There is a way better head, the worked non cross-flow 9 and 12 port versions of the 1963-1985 Holden Red, Blue and Black motor GMH L6, and its many specialist cast-iron and alloy incarnations. CNC Dude here is totally on the page in knowing how much better the ages old Chev L6 design is for in lines. The little Holden L6 is a version of the 4.4" bore spacing Chev head with a 4.08" bore spacing, because Ford Australia and America used it. The Holden 149 and 179 blocks were even first cast in Canada, like the early Ford Falcon engines.
Direct Hit for bore spacing. 1. The GM-Holden has the same bore spacings a the Ford, 4.08".
Although its just a Chev style 9 or 12 port head, such designes cope briliinatly with high lift, long duration cams with three 2 or even 4-bbl carbs. Bascially, a Mini A series that slept with a Chevy L6. No 9 port engine should make the power a Chev L6 does, but the Americans and Australians knew something the Ford boys didn't, and to this day, for its sizes, the 138/149/161/173/179/186/202 engines have more potential power per cube than a Ford Falcon six, because the GM guys worked the pistons, rod ratios and cam profiles to make up for the poorer lifter design and port sizes.
Near miss for bore spacing.
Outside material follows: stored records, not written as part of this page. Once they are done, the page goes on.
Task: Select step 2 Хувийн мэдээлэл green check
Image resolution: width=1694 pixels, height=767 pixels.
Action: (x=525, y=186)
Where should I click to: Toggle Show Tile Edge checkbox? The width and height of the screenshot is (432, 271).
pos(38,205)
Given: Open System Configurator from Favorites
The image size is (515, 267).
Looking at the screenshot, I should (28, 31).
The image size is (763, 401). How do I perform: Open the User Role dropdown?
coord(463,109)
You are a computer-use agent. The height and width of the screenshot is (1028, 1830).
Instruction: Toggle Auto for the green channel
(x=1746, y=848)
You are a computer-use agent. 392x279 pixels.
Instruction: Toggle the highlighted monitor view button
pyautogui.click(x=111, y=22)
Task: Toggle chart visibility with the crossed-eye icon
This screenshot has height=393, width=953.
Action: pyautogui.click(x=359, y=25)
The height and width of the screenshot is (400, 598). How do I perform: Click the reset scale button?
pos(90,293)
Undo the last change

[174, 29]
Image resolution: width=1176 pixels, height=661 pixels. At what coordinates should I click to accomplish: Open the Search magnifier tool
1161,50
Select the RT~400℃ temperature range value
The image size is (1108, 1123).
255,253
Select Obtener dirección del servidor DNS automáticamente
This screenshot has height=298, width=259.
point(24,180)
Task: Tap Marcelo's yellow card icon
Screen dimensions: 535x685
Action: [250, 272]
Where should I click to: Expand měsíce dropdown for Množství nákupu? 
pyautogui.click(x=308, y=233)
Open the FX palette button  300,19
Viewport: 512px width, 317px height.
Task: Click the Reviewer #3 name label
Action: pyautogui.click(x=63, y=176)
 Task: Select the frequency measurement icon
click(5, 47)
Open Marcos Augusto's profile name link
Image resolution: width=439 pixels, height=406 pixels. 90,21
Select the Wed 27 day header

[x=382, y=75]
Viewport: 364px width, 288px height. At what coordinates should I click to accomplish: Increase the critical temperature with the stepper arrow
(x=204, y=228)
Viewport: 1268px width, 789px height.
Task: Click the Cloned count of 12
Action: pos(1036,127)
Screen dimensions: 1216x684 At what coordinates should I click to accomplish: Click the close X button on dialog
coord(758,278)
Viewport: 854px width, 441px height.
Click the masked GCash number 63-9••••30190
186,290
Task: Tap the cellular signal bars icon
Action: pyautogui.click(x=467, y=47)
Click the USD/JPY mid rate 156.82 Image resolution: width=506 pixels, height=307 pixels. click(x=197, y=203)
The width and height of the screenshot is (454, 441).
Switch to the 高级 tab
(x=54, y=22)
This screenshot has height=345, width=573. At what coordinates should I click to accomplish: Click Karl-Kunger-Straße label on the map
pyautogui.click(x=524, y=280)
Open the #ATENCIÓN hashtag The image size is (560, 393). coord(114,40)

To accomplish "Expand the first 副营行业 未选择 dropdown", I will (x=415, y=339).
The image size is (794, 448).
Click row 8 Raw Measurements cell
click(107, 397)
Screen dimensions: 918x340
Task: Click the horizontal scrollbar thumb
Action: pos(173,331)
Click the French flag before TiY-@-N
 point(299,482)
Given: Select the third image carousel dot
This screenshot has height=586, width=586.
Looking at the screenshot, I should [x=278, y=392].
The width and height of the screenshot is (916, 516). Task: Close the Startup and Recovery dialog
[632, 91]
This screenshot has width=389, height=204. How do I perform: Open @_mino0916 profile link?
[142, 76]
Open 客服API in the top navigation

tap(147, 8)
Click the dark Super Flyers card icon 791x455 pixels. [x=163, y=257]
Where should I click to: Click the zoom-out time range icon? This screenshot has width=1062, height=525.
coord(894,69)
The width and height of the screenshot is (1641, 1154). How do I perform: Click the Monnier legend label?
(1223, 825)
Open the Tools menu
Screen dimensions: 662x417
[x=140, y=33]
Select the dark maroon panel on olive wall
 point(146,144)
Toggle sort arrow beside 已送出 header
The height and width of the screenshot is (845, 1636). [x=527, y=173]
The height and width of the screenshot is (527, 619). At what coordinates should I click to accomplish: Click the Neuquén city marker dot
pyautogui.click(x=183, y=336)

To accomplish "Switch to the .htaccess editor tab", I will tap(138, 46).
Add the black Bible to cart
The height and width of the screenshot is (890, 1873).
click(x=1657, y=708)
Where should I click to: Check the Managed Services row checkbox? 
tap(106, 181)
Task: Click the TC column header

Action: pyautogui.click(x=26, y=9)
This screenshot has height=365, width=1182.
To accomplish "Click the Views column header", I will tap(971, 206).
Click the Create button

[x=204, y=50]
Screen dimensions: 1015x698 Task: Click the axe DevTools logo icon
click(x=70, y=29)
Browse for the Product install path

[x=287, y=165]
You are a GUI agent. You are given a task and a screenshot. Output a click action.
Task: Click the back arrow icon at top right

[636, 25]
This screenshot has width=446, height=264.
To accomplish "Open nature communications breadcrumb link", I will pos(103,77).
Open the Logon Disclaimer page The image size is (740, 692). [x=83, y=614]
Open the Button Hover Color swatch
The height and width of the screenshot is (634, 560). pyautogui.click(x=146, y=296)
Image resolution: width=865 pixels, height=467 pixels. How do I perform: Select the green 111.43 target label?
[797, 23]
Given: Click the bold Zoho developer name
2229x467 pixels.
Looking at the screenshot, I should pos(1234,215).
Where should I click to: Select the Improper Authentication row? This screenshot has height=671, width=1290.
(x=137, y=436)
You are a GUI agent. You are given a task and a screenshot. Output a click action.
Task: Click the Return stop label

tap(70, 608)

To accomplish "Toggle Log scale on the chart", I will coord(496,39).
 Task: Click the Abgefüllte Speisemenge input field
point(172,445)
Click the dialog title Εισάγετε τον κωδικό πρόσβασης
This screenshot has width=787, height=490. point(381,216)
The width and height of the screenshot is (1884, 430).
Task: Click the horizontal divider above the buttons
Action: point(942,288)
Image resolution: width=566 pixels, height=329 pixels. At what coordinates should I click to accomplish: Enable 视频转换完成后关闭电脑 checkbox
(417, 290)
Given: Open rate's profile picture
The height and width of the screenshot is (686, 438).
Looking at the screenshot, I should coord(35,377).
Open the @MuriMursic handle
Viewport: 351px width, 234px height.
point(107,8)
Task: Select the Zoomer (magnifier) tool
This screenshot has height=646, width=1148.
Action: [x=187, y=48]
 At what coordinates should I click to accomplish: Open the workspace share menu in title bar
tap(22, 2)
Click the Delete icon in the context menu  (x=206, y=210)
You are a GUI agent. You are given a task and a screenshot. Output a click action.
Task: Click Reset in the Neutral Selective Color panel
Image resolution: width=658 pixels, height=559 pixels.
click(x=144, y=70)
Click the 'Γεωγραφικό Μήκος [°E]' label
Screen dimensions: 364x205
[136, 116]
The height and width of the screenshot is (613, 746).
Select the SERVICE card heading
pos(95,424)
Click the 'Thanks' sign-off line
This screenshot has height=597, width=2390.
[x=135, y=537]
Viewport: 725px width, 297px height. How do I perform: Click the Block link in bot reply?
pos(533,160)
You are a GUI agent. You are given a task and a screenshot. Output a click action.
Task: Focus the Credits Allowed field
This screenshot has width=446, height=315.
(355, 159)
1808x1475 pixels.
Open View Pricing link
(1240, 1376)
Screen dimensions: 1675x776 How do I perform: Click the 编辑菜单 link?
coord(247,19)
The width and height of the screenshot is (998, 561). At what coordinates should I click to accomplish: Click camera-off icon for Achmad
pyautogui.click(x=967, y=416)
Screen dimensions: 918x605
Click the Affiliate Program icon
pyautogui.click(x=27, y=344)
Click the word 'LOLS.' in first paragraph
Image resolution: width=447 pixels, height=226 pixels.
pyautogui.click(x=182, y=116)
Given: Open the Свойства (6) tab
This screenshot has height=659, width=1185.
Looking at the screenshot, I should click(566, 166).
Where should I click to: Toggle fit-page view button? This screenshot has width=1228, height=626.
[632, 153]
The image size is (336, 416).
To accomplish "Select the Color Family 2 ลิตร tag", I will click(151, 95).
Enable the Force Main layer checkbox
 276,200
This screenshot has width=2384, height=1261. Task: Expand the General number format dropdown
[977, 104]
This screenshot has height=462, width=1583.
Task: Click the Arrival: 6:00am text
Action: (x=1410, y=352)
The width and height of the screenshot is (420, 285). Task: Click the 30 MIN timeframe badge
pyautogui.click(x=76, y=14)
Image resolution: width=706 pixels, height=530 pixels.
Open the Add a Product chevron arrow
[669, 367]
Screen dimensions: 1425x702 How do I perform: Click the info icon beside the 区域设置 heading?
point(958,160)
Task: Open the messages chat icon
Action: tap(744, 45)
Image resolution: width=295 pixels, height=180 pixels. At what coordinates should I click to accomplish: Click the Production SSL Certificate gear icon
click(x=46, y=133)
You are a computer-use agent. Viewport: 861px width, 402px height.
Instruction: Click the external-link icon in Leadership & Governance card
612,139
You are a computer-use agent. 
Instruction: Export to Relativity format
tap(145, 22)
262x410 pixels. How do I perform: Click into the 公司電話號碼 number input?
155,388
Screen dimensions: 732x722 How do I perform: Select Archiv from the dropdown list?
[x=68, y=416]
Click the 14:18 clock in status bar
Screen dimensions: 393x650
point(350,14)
The second (2) is the 2001 onwards GM 4200 I6, an Austrlain 2003-2015 style Ford Falcon 4.0DOHC headed engine with a Volvo i5/i6 style block. Its bore spacings are 4.05" uniform, so you can put a DOHC Chevy head on your small Ford six if you ledg some of the combustion chambers, which everyone from Jaguar with its XK 6, to Austin and Morris with the A series, did on its engines.
Near miss by a fraction. Then, with more ledging, there is the 3rd, the common 4.0157" Duratech and SHO and Volvo V8 based on the Yamaha outboard based blocks dating from before 1988...one Aston Martin V12 head is two siamesed Duratech 3.0 heads.
Wide of the mark, but close. There is the
4.Chrysler slant six with an average bore spacing of less than 3.96". That is nearly the same as the
5.1970-2000 Jag V12 60 and
6.1985-1998 AJ-6 15 degree engines. The ledging starts to get too great without a cut and shut, very hard to do with an engine that has a cam in head cylinder topper.
7. The 1948-1996 Jaguar XK-6 (which uses the old prewar Standard L6 bore spacing of 3.8125") is the same average bore spacing as
8.the 1968-2007 L and R series Nissan in line ohc sixes.
9. Then there's the T440R Typhon 4.2 litre inline-6 dating back to the Noughties, but the Poms were never much good at remaining solvent with I6's or not having a bun fight with no-one taking responsibility when there is a realiabiity issues. Unlike you Americans, when (or more likely if ) someone screws up and engine, there is a Posse Impossble rallye and you find the hoodwink, and Fix the "eFfer" Fast. Or sell it the Rover... which had
10. a too big 4.2125" bore spacing for the Buick Oldsmobile Pontiac aluminum 1961 215 V-8.
11 The 1960 Six cylinder 12 port Vauxhall Velox 2.6 PADX that begat theses following items 12, 13 and 14.
(Just being a Europe GM based slant four, I4 or I6 engine with the same bore spacings didn't make all those engines related, but they had the same bore spacing, so there).
The 13th, the Lotus 4.125" bore spacing head of the 907 alloy twin cam engines used in the Jensen Healy came out of the 12th, the slant OHC 4 1967 Vauxhall Victor engines, although it was really Colin Champman who decided to use the Vauxhall engine spacing when GM desgined the sohc Vauxhall V8. Which was scrapped by 1973...the gas crises again.
13. The big 1969-1995 non Family I and II Opel 4 and 6 engine ran a variation on its ohc cam in head short pushrod engine found in the Opel GT. That engine block under the hood of the Lotus Carlton Turbo was an I6 version of the Opel GT engine with twin cams and a turbo. It would be at home on the interstate doin' 180. That'd do it for me, baby! Don't need no double shot with a ZR-1 box and GTO Pontiac Holden axle to stop it goin crazy.